Answer

**step1** Analyzing the Problem Scope

The problem asks to find the values of $$\sin{\frac{x}{2}}$$, $$\cos{\frac{x}{2}}$$, and $$\tan{\frac{x}{2}}$$ given that $$\tan{x}=-\frac{4}{3}$$ and x is in quadrant II.

**step2** Evaluating Required Mathematical Concepts

To solve this problem, one would typically use trigonometric identities and half-angle formulas.

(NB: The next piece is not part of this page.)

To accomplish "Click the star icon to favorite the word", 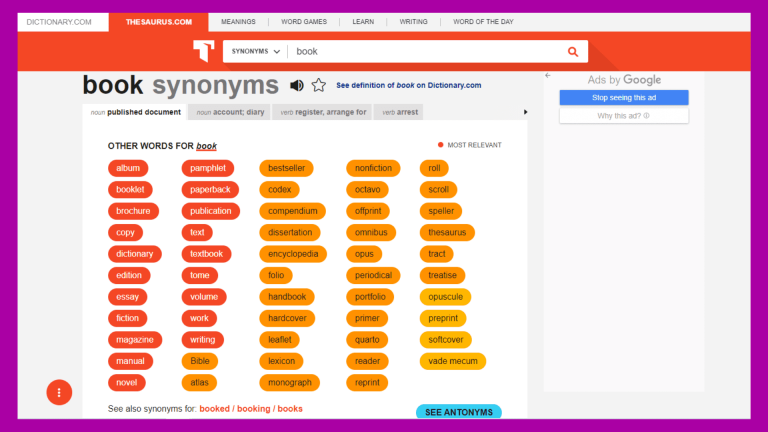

Key concepts involved are:
* Understanding of trigonometric functions (tangent, sine, cosine).
* Knowledge of trigonometric identities, such as the Pythagorean identity ($$\sin^2 x + \cos^2 x = 1$$) or relationship between tangent, sine, and cosine.
* Application of half-angle formulas, which relate trigonometric functions of an angle to those of half that angle (e.g., $$\sin^2 \frac{x}{2} = \frac{1-\cos x}{2}$$).
* Understanding of quadrants and how they determine the signs of trigonometric functions.

**step3** Comparing with Permitted Mathematical Standards

The instructions for solving problems explicitly state: "You should follow Common Core standards from grade K to grade 5" and "Do not use methods beyond elementary school level (e.g., avoid using algebraic equations to solve problems)."

**step4** Conclusion on Solvability

The mathematical concepts required to solve this problem, such as trigonometric functions, identities, and half-angle formulas, are part of high school mathematics curriculum (typically Algebra II or Pre-Calculus), not elementary school (Kindergarten to Grade 5) Common Core standards. Therefore, based on the given constraints, I am unable to provide a step-by-step solution for this problem using only elementary school methods.